What to produce: Please extract every line in the data below that contains the string "size", matching case exactly.

Dataset extract:
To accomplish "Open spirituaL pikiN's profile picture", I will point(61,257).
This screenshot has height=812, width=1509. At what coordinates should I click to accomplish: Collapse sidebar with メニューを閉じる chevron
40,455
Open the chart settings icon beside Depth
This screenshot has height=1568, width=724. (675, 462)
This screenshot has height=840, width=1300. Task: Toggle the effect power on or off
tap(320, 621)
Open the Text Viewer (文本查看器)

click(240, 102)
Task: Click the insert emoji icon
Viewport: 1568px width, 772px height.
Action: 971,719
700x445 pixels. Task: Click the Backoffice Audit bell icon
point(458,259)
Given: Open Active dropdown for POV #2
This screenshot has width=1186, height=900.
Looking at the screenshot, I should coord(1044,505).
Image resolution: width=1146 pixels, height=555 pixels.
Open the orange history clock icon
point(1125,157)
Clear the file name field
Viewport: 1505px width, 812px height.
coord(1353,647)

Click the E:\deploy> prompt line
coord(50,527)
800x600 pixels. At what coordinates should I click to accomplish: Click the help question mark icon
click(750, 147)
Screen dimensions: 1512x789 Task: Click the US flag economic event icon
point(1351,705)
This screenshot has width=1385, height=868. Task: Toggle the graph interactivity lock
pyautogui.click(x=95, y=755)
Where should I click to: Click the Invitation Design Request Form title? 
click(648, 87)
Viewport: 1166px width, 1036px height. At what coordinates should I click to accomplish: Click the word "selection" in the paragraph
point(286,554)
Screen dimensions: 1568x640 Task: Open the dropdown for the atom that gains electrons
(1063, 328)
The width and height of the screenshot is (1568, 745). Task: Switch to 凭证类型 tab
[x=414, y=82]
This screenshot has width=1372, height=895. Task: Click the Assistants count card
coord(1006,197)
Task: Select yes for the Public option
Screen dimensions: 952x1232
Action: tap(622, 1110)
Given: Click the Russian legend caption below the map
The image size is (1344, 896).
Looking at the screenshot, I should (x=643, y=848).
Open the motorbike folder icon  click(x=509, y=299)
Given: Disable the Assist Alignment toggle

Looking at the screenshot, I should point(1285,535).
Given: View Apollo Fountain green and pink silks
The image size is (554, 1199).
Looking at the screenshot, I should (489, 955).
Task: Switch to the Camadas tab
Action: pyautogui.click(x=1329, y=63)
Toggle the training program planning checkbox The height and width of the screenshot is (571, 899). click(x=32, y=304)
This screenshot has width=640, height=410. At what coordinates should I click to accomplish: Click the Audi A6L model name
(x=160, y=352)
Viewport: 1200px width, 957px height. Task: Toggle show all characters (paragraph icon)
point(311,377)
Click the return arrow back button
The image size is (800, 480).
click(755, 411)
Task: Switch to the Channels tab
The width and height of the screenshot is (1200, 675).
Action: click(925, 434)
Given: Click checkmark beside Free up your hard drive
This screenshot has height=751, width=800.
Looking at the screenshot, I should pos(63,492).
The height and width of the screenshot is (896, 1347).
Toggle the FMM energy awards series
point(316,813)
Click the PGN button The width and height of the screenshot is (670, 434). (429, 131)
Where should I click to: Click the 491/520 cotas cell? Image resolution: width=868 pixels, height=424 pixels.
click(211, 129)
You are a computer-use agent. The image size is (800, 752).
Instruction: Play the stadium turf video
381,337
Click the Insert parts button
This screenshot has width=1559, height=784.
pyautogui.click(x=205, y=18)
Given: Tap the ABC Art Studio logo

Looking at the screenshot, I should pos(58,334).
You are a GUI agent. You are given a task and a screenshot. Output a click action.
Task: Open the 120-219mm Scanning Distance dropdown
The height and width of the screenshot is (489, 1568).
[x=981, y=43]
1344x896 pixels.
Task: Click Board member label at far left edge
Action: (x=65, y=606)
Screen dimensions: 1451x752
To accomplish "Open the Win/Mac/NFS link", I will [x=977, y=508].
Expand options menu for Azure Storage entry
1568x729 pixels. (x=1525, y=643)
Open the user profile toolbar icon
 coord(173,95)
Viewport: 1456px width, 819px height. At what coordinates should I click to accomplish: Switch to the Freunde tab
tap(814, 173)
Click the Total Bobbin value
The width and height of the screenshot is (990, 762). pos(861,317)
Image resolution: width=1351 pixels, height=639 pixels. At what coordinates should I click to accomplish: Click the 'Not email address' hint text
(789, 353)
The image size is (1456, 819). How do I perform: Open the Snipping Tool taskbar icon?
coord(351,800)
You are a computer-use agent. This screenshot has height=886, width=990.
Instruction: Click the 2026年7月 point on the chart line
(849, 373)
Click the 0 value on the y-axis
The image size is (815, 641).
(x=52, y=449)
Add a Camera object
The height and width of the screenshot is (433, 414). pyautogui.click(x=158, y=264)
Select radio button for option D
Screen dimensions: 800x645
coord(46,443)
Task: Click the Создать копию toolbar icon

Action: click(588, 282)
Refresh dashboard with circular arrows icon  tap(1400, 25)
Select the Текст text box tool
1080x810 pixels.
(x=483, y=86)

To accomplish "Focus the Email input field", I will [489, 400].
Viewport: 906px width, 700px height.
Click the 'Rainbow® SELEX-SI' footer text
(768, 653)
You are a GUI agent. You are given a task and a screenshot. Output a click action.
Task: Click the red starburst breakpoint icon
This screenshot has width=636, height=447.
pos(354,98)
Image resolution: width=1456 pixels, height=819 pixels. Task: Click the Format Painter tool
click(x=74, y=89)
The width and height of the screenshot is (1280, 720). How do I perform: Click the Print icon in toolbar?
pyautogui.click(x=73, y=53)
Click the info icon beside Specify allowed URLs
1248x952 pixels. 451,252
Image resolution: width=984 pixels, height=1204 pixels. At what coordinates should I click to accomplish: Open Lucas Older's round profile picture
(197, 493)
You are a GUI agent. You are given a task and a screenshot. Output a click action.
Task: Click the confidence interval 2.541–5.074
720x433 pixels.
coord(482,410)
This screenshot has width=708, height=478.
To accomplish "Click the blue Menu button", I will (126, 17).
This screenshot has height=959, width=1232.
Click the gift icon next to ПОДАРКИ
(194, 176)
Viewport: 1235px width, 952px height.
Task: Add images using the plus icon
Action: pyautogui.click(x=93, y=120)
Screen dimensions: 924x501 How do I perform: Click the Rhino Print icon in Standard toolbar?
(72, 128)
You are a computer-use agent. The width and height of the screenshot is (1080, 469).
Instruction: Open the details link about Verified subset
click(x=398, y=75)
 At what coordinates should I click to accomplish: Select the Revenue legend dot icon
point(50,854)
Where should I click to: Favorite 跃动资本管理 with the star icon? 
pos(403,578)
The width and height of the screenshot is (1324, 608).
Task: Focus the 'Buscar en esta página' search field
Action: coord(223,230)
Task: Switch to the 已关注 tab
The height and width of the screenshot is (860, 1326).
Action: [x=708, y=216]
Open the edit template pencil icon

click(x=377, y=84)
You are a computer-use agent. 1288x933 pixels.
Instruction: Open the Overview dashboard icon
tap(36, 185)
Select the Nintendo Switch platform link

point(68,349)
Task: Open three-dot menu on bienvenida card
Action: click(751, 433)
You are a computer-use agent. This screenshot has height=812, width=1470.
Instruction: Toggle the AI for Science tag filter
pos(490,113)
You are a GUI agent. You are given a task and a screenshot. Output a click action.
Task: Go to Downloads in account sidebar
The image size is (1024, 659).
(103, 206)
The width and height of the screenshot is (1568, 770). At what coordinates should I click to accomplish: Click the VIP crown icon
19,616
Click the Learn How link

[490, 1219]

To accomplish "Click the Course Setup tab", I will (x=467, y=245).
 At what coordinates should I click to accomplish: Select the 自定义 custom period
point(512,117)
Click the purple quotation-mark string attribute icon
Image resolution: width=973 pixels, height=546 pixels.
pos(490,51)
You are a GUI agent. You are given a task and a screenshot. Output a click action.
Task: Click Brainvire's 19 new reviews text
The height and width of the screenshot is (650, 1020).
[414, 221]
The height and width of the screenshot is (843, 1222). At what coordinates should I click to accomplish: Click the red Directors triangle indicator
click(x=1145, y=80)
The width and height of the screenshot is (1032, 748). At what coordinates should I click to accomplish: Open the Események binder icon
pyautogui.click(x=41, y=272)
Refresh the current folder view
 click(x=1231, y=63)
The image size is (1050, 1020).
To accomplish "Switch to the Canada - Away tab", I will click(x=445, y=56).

Exercise response:
The image size is (1344, 896).
The image size is (554, 1199).
The image size is (800, 480).
You are a computer-use agent. The image size is (800, 752).
The image size is (1456, 819). How do I perform: Open the Snipping Tool taskbar icon?
The image size is (815, 641).
The image size is (1024, 659).
The image size is (1050, 1020).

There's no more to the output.